Please read this. http://worldviewresourcesinternational.com/kloosterman/DVDreviewNL2K.pdf


----------



## kodos

Reading this thread has made me confused about the concerns about the SLC. I read the SLC, and to be fair I didn't study it too deeply. However, to me it reads as an Oath that is being made to God, not a divine covenant instituted by Him. So maybe the terminology is tripping up people?

I don't see it much different than Federal officers who take an Oath on the Bible and say "so help me God". Except these are affirming the Crown Rights of the Rule of the Lord Jesus Christ over His Church and the Civil Magistrate instead of upholding the United States Constitution. 

What makes an Oath of this kind wrong? Can the family running Chick-fil-A make an oath to God that their company be run by Biblical practices under the Lordship of Christ (the source of all ethics, right?). And then could they hold their employees to uphold that oath even if they are unbelievers? I don't see why not from a Biblical basis.

Remember, we are not talking about the institutional church making these vows, but rather God's ministers in the civil spheres. They are His deacons as Paul says in Romans 13 - and his ministers / deacons should very well proclaim His rule over their commonwealth. 

It seems to make sense to me, but I very well could have misread the SLC


----------



## crixus

NaphtaliPress said:


> The Covenanter position has certainly been soiled by sinful schismatic abuse in later generations. Here is a link to Thomas Boston's sermon against schism which he preached as a corrective to those in his day who misunderstood the Scottish Covenanters of the 17th century. The Evil, Nature and Danger of Schism | Naphtali Press



I've thought about this in the past and have to agree with you. I think there's been more schisms within the Presbyterian church than in any other denomination? There was even another one last year when a group of churches left the PCUSA (over the homosexual ministry issue) to form yet another.
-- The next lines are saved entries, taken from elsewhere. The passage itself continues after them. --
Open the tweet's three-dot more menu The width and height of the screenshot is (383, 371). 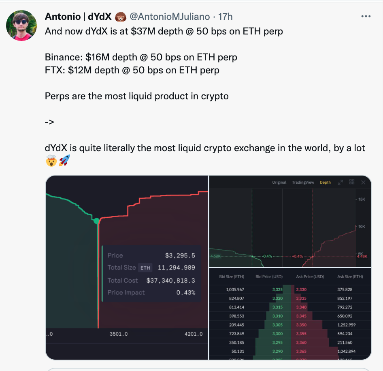(366, 16)
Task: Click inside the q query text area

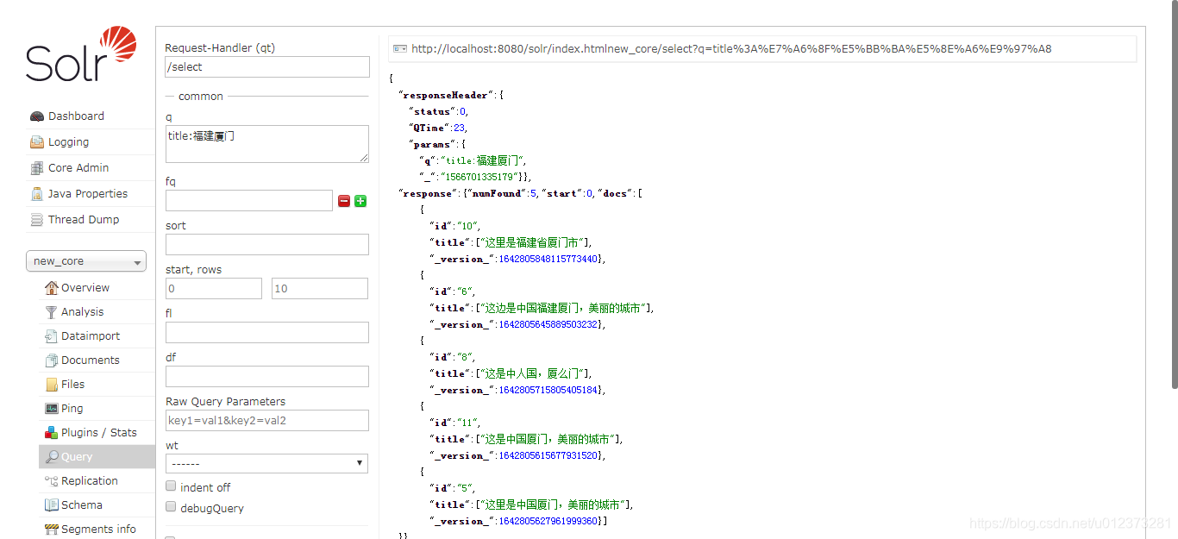Action: point(266,143)
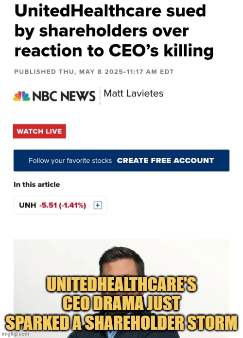Click the 11:17 AM EDT timestamp
The width and height of the screenshot is (243, 338).
(x=150, y=72)
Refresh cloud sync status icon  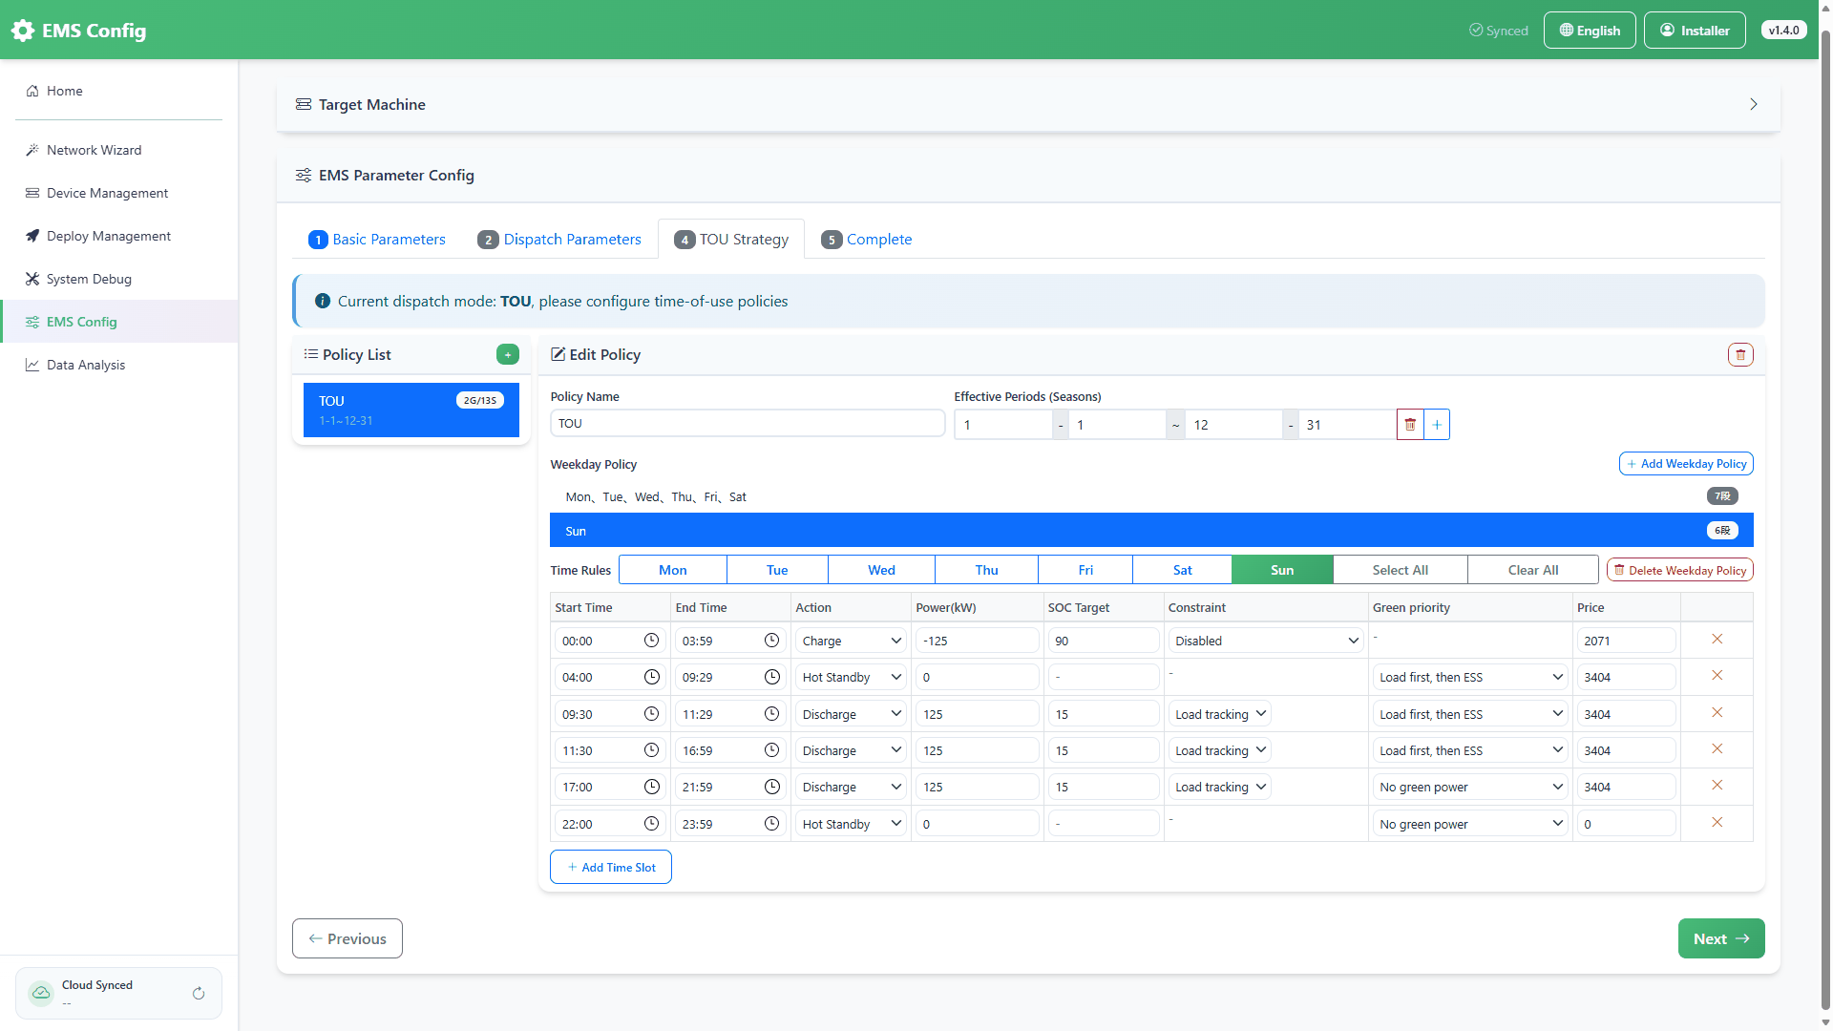tap(199, 994)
I forget the new denominations name, they're just like the PCUSA on all other issues, but this is where they drew the line.


----------



## kodos

I was thinking about the Fifth Commandment this morning - and the WLC's treatment of it. If I were a civil magistrate, and had the ability to do so - I think the SLC would be a perfectly apt application of this:

Question 129: What is required of superiors towards their inferiors?
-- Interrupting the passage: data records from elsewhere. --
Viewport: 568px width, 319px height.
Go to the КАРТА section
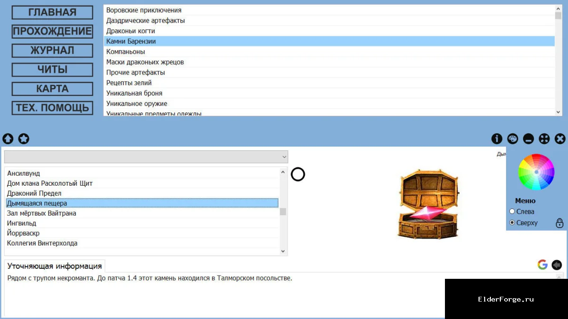pyautogui.click(x=52, y=89)
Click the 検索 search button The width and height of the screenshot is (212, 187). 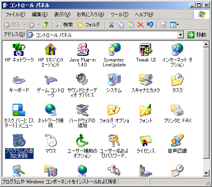coord(64,25)
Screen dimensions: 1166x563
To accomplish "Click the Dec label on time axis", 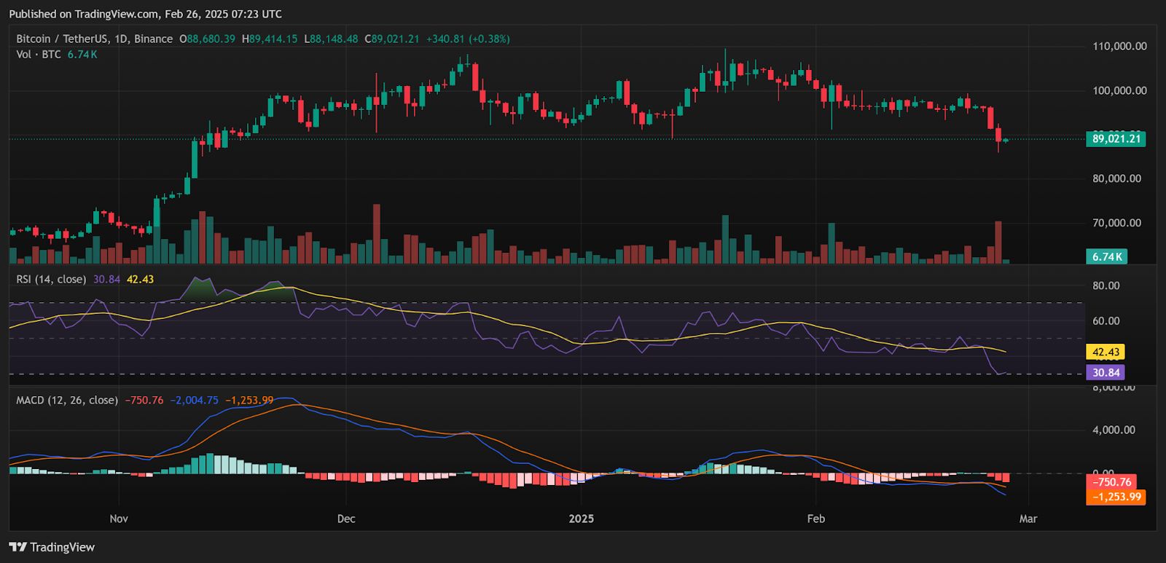I will point(346,519).
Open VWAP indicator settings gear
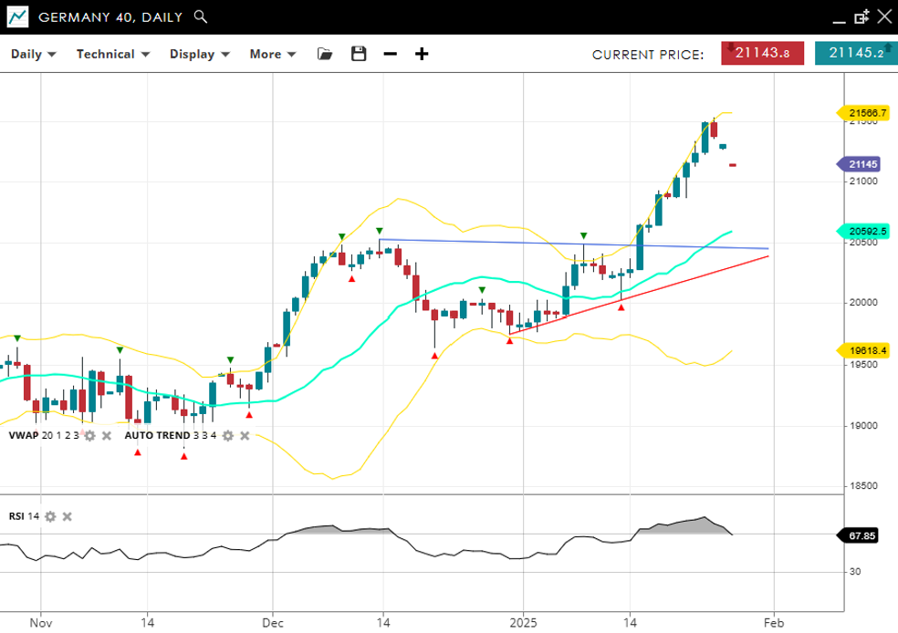898x633 pixels. (x=89, y=436)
Answer: It is required of superiors, according to that power they* receive from God*, and that relation wherein they stand, to love, pray for, and bless their inferiors; to instruct, counsel, and admonish them; countenancing, commending, and rewarding such as do well; and *discountenancing, reproving, and chastising such as do ill; protecting, and providing for them all things necessary for soul and body*: and by grave, wise, holy, and exemplary carriage, to* procure glory to God*, honor to themselves, and so to preserve that *authority which God* has put upon them.
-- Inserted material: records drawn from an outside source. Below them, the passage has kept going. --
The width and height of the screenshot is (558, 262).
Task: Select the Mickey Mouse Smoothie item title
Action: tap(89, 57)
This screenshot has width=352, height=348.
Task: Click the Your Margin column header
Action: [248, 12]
The SLC appears to follow this - that the civil magistrate acknowledged that the power they received is from God, and that as his ministers, they pledged an oath to uphold God's Law for both the Church and State. I almost see the SLC as an application of the 5th commandment as taught in the WLC.

Very interesting things to consider regardless. This thread, the establishment principle and other studies on the Civil Magistrate I've considered recently has been pretty interesting. I love that we can discuss these things on the PB . Because before the PB was around, it probably would never have been on my radar!


----------



## AlexanderHenderson1647

OPC'n said:


> AlexanderHenderson1647 said:
> 
> 
> 
> 
> 
> PuritanCovenanter said:
> 
> 
> 
> ...Sarah, read the Standards on the Moral Law and the Covenants. Take some time to think about this...Read all of the Confessional Standards slowly and it will help you see a bigger picture I believe.
> 
> 
> 
> 
> While the WCF adopted by the OPC doesn't contain the many Establishment passages, nor do most US churches adopt any National Covenant, the US standards still acknowledge and teach this:
> 
> "Q. 191. What do we pray for in the second petition?
> 
> A. In the second petition, (which is, Thy kingdom come,) acknowledging ourselves and all mankind to be by nature under the dominion of sin and Satan, we pray, that the kingdom of sin and Satan may be destroyed, the gospel propagated throughout the world, the Jews called, the fullness of the Gentiles brought in; *the church *furnished with all gospel-officers and ordinances, purged from corruption, *countenanced and maintained by the civil magistrate*: that the ordinances of Christ may be purely dispensed, and made effectual to the converting of those that are yet in their sins, and the confirming, comforting, and building up of those that are already converted: that Christ would rule in our hearts here, and hasten the time of his second coming, and our reigning with him forever: and that he would be pleased so to exercise the kingdom of his power in all the world, as may best conduce to these ends." (emphasis mine)
> 
> Sarah, what do you say the Confessors were teaching here?
> 
> Click to expand...
> 
> 
> I believe what they are teaching that we are to pray for his kingdom to come (spreading of the Gospel) keep ourselves pure that we might spread the Gospel and pray that we might have civil leaders who maintain this in order that we might do so freely. The supporting Scripture they use is 1 Tim 2:1-2 "I exhort therefore, that, first of all, supplications, prayers, intercessions, and giving of thanks, be made for all men; for kings, and for all that are in authority; that we may lead a quiet and peaceable life in all godliness and honesty." I believe those civil leaders are to support us in this way by protecting the freedoms we have and those who's leaders have taken away their freedoms are to still pray for those leaders that they might give their ppl freedom in order for them to live godly lives which would include spreading the Gospel. I believe we do this in order that we might live godly lives in peace as 1 Tim 2 states. But nothing in there states anything about binding a nation to God in a covenant. But I need to go to bed so i'm awake for church. I'll try and get back to the rest of your comment.
Click to expand...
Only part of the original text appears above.